#### Exercise prompt:
Begin with the line containing "You are a computer-use agent. 480x506 pixels." and end with the last line of the data below; return those lines exactly, and only those.
►
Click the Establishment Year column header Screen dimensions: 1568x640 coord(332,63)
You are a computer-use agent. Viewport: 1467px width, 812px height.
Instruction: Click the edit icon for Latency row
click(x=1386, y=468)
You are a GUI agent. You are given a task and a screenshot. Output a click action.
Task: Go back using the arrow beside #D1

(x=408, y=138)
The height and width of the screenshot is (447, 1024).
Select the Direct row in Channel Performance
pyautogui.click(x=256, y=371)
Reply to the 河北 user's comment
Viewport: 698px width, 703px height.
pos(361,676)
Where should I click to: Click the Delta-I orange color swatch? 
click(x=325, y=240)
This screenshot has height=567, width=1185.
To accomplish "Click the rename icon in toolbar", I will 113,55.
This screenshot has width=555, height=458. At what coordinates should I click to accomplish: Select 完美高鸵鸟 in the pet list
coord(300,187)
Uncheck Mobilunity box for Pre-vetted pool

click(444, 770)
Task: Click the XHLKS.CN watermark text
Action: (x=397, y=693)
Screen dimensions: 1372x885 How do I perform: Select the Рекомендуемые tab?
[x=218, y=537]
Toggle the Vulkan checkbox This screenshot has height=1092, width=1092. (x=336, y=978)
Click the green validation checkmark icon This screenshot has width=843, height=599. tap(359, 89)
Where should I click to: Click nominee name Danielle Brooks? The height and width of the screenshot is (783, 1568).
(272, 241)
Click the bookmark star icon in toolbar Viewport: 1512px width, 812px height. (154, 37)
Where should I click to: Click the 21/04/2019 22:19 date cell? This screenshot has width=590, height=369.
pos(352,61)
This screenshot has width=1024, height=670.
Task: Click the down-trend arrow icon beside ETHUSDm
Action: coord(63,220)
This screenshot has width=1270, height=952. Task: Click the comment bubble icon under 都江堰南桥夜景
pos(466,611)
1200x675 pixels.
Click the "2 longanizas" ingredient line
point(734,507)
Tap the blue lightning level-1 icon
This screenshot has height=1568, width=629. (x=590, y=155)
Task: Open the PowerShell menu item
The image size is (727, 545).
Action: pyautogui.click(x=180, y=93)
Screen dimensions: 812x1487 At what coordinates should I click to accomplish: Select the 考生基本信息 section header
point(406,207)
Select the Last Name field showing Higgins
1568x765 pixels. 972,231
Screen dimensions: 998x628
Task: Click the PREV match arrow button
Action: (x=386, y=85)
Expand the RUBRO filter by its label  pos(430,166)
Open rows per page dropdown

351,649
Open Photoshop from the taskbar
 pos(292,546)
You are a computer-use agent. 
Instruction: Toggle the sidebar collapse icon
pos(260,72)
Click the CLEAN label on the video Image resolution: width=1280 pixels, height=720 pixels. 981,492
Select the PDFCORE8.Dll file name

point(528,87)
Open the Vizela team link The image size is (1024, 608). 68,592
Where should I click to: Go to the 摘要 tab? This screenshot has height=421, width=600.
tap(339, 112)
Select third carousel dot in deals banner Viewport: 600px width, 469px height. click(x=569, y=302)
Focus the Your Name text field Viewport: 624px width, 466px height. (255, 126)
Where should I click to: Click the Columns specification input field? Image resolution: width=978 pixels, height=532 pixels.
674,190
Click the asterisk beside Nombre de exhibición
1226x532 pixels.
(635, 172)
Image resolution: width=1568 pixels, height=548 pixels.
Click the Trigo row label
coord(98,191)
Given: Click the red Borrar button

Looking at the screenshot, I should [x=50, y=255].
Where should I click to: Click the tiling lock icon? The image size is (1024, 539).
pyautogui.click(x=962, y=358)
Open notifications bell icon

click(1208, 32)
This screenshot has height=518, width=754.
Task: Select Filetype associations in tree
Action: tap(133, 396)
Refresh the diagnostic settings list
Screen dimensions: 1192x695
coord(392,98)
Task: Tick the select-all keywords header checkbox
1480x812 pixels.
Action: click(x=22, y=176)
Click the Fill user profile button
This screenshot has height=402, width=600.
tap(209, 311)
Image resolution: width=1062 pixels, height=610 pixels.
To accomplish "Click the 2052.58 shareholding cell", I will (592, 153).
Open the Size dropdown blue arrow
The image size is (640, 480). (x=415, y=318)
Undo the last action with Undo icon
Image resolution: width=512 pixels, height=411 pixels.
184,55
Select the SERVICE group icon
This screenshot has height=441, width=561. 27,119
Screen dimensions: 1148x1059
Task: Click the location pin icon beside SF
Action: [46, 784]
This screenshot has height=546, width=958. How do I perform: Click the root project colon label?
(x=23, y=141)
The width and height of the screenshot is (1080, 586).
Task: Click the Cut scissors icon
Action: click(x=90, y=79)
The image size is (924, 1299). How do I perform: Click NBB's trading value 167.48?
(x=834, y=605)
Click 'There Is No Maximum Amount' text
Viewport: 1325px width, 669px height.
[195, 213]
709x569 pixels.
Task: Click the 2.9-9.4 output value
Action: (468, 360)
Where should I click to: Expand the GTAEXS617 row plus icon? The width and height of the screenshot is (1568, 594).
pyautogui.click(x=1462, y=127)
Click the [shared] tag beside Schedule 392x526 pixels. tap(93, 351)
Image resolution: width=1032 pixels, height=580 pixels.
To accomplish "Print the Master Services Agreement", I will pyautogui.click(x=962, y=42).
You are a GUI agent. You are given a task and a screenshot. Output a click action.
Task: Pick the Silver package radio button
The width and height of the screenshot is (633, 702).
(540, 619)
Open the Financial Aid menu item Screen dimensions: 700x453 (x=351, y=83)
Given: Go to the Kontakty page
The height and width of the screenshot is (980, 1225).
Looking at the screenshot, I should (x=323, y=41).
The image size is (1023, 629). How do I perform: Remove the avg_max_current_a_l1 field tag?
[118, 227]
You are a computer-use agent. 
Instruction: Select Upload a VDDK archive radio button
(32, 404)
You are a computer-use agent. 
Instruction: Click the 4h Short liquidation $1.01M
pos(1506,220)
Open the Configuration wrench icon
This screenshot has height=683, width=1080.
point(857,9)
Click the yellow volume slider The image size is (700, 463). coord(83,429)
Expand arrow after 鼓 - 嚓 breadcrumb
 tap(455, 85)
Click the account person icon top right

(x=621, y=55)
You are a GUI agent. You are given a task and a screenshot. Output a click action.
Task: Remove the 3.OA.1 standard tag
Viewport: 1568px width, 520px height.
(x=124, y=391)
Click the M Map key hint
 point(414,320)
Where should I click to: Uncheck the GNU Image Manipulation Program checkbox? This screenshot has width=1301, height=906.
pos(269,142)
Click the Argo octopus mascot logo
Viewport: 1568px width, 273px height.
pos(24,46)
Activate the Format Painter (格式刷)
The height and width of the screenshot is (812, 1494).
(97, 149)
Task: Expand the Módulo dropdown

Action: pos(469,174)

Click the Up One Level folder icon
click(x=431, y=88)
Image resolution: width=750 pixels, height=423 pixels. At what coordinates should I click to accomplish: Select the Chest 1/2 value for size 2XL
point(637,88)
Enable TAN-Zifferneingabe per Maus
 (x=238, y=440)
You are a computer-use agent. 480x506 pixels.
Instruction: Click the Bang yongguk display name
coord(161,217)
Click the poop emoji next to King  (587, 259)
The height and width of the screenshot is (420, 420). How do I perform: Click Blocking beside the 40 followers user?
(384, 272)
◄
#### Result:
You are a computer-use agent. 480x506 pixels.
Instruction: Click the Bang yongguk display name
coord(161,217)
Click the poop emoji next to King  (587, 259)
The height and width of the screenshot is (420, 420). How do I perform: Click Blocking beside the 40 followers user?
(384, 272)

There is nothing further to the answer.